[Problem to work on] Nothing but the lines from the one with "Task: Click the 'intuit' wordmark in header" down to the one with "This screenshot has height=403, width=600." should be returned, exactly and with both ends included, from the material below.

[Data for analysis]
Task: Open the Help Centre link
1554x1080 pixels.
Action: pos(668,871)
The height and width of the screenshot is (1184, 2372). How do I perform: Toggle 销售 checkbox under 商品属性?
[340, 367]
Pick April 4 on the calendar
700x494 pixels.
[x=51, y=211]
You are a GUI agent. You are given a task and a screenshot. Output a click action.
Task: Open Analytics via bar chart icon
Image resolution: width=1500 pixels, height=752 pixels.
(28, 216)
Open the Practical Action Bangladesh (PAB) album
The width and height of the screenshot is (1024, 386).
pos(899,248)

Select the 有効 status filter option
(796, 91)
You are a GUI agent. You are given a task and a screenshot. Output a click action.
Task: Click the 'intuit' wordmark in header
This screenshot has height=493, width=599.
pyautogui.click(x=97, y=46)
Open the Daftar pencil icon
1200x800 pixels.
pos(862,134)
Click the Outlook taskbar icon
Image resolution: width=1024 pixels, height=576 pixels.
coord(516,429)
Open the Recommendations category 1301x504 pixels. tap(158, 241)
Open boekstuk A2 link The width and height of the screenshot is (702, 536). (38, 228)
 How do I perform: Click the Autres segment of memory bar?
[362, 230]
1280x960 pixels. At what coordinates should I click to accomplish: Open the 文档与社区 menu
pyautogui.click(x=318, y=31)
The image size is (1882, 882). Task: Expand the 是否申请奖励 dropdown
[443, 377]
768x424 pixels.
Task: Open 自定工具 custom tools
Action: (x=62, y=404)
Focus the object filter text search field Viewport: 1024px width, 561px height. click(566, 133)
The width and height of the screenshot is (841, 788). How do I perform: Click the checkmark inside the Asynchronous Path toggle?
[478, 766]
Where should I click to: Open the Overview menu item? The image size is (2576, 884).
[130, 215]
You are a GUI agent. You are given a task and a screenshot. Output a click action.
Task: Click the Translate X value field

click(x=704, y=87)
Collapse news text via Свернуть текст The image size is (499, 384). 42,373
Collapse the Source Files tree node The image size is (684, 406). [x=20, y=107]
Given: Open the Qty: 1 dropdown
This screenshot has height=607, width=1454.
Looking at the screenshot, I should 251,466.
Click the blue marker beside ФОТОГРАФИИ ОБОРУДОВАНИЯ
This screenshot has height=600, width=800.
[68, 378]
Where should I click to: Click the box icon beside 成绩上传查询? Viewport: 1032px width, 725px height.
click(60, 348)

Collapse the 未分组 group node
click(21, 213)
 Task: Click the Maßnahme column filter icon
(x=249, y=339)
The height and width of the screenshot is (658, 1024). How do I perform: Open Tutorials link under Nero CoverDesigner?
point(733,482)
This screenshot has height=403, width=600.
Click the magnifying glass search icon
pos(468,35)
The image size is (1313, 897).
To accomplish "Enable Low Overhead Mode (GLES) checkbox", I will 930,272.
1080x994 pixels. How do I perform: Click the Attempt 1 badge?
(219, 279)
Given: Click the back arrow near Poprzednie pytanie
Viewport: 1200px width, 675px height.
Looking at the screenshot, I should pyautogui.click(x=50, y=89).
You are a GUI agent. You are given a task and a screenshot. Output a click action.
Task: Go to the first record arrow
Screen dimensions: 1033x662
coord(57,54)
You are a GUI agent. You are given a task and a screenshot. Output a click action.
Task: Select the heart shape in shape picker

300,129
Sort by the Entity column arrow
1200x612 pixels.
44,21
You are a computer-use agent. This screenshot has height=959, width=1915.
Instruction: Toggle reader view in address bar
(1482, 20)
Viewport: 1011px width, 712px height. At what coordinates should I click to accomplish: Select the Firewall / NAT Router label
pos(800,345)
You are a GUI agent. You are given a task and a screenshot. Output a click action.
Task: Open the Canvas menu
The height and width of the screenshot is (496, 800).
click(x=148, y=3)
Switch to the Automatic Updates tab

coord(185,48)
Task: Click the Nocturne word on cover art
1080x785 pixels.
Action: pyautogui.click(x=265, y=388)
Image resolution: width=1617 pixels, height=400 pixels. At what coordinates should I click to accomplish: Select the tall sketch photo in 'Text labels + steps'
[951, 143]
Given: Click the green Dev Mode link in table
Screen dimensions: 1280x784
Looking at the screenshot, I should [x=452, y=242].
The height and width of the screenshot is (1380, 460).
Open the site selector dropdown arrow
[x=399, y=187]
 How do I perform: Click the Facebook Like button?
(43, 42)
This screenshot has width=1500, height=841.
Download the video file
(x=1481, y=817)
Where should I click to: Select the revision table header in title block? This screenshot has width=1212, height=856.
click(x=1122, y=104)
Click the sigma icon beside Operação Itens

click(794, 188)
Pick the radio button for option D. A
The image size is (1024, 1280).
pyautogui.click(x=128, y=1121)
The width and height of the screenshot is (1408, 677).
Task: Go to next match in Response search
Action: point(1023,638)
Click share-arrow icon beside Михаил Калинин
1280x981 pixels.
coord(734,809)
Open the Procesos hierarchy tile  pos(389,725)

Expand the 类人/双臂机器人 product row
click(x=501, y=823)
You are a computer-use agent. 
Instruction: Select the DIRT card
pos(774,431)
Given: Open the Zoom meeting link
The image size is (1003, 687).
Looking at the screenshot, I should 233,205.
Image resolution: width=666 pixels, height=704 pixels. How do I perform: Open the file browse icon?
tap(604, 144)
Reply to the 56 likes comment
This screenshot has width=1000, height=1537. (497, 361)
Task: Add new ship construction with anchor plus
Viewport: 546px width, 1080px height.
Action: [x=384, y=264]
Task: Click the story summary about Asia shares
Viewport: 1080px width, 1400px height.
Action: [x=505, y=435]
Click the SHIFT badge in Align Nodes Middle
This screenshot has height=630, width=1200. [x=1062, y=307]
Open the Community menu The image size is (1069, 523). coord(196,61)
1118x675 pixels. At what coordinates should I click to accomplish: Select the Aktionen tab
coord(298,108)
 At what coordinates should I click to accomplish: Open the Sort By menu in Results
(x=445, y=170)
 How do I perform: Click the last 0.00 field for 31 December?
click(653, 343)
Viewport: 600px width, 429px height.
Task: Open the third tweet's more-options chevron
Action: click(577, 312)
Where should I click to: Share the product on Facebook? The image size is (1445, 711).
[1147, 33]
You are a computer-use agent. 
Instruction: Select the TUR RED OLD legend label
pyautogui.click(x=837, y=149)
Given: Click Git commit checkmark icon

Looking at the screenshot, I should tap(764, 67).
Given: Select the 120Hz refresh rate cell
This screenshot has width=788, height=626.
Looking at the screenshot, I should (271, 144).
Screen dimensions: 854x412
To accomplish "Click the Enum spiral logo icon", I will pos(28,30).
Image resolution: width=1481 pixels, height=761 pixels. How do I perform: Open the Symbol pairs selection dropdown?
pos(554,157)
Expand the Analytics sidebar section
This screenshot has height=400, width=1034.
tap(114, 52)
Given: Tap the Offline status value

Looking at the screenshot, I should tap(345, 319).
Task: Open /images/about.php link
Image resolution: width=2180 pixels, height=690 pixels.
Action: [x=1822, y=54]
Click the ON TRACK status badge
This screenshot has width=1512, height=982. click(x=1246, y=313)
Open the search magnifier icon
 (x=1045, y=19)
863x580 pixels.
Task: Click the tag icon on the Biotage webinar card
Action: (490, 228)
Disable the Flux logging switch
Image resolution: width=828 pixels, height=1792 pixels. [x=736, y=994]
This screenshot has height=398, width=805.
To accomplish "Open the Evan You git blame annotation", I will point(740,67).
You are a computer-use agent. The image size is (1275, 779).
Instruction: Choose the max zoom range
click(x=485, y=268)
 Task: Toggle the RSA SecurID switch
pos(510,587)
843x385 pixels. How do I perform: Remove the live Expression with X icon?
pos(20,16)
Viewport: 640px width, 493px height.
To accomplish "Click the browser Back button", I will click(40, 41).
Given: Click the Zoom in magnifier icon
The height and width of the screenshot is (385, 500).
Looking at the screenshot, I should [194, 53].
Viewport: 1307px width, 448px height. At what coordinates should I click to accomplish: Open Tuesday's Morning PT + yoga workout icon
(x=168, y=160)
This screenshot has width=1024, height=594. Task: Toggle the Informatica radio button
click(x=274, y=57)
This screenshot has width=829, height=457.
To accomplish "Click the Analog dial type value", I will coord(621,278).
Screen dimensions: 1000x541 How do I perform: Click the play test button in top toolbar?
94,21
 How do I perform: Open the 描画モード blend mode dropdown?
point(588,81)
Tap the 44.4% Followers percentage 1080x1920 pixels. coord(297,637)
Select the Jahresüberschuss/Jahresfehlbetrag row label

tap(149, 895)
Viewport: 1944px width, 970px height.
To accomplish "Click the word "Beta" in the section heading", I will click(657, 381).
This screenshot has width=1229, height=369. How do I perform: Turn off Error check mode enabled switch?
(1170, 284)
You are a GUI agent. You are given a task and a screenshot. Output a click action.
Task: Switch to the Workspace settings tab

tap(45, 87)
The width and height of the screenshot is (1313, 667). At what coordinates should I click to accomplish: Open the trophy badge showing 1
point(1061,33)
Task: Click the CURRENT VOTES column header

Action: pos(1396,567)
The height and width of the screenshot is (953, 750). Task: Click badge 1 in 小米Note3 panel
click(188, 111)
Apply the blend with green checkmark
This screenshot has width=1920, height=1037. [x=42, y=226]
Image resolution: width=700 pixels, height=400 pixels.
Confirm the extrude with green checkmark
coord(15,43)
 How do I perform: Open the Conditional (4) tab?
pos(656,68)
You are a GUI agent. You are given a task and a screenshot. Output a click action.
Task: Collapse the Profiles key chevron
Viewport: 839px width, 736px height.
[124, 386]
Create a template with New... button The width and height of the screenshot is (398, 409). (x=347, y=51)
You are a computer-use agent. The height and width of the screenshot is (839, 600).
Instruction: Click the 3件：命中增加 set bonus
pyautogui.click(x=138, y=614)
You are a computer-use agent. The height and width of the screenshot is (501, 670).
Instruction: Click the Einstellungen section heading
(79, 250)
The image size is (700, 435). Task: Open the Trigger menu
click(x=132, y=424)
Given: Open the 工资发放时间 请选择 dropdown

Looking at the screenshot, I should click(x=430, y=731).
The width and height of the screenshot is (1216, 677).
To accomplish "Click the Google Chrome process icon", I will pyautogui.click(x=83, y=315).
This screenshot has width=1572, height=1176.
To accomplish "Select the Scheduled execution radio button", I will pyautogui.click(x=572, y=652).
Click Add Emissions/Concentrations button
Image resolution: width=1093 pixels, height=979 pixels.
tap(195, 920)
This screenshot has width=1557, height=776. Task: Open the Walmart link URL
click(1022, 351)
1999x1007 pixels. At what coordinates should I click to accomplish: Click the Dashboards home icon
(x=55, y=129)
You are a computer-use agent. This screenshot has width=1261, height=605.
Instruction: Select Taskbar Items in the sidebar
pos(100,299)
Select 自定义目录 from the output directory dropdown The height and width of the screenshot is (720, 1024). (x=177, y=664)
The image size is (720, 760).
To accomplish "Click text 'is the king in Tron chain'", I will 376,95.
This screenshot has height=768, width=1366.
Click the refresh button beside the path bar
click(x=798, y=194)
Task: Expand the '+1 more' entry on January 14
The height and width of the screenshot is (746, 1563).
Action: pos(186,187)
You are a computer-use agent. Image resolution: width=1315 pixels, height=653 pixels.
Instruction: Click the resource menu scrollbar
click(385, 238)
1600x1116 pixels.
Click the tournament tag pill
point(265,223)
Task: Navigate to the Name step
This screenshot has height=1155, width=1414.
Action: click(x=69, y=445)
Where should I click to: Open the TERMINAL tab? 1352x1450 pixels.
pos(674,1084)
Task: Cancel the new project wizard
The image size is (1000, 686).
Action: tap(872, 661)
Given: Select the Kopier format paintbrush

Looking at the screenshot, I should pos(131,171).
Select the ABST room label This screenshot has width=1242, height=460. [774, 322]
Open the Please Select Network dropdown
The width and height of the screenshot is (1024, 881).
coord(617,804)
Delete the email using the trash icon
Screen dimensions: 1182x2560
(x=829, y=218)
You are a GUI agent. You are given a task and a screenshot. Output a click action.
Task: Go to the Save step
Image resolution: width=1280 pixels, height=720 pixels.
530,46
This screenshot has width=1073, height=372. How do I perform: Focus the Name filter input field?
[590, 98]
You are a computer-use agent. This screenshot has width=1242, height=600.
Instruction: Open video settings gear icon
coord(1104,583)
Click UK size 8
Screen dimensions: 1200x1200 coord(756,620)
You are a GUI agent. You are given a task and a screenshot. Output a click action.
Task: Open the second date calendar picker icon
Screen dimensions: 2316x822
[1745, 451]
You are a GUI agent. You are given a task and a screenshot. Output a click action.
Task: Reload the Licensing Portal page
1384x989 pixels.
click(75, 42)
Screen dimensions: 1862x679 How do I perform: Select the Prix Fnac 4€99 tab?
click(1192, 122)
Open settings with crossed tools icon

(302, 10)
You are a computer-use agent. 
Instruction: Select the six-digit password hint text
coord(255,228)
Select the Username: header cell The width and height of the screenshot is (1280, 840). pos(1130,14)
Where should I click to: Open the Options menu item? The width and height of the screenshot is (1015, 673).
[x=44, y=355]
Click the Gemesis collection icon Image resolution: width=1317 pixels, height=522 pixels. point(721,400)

[Output of the task]
Task: Click the 'intuit' wordmark in header
This screenshot has height=493, width=599.
pyautogui.click(x=97, y=46)
Open the Daftar pencil icon
1200x800 pixels.
pos(862,134)
Click the Outlook taskbar icon
Image resolution: width=1024 pixels, height=576 pixels.
coord(516,429)
Open the Recommendations category 1301x504 pixels. tap(158, 241)
Open boekstuk A2 link The width and height of the screenshot is (702, 536). (38, 228)
 How do I perform: Click the Autres segment of memory bar?
[362, 230]
1280x960 pixels. At what coordinates should I click to accomplish: Open the 文档与社区 menu
pyautogui.click(x=318, y=31)
The image size is (1882, 882). Task: Expand the 是否申请奖励 dropdown
[443, 377]
768x424 pixels.
Task: Open 自定工具 custom tools
Action: (x=62, y=404)
Focus the object filter text search field Viewport: 1024px width, 561px height. click(566, 133)
The width and height of the screenshot is (841, 788). How do I perform: Click the checkmark inside the Asynchronous Path toggle?
[478, 766]
Where should I click to: Open the Overview menu item? The image size is (2576, 884).
[130, 215]
You are a GUI agent. You are given a task and a screenshot. Output a click action.
Task: Click the Translate X value field

click(x=704, y=87)
Collapse news text via Свернуть текст The image size is (499, 384). 42,373
Collapse the Source Files tree node The image size is (684, 406). [x=20, y=107]
Given: Open the Qty: 1 dropdown
This screenshot has height=607, width=1454.
Looking at the screenshot, I should 251,466.
Click the blue marker beside ФОТОГРАФИИ ОБОРУДОВАНИЯ
This screenshot has height=600, width=800.
[68, 378]
Where should I click to: Click the box icon beside 成绩上传查询? Viewport: 1032px width, 725px height.
click(60, 348)

Collapse the 未分组 group node
click(21, 213)
 Task: Click the Maßnahme column filter icon
(x=249, y=339)
The height and width of the screenshot is (658, 1024). How do I perform: Open Tutorials link under Nero CoverDesigner?
point(733,482)
This screenshot has height=403, width=600.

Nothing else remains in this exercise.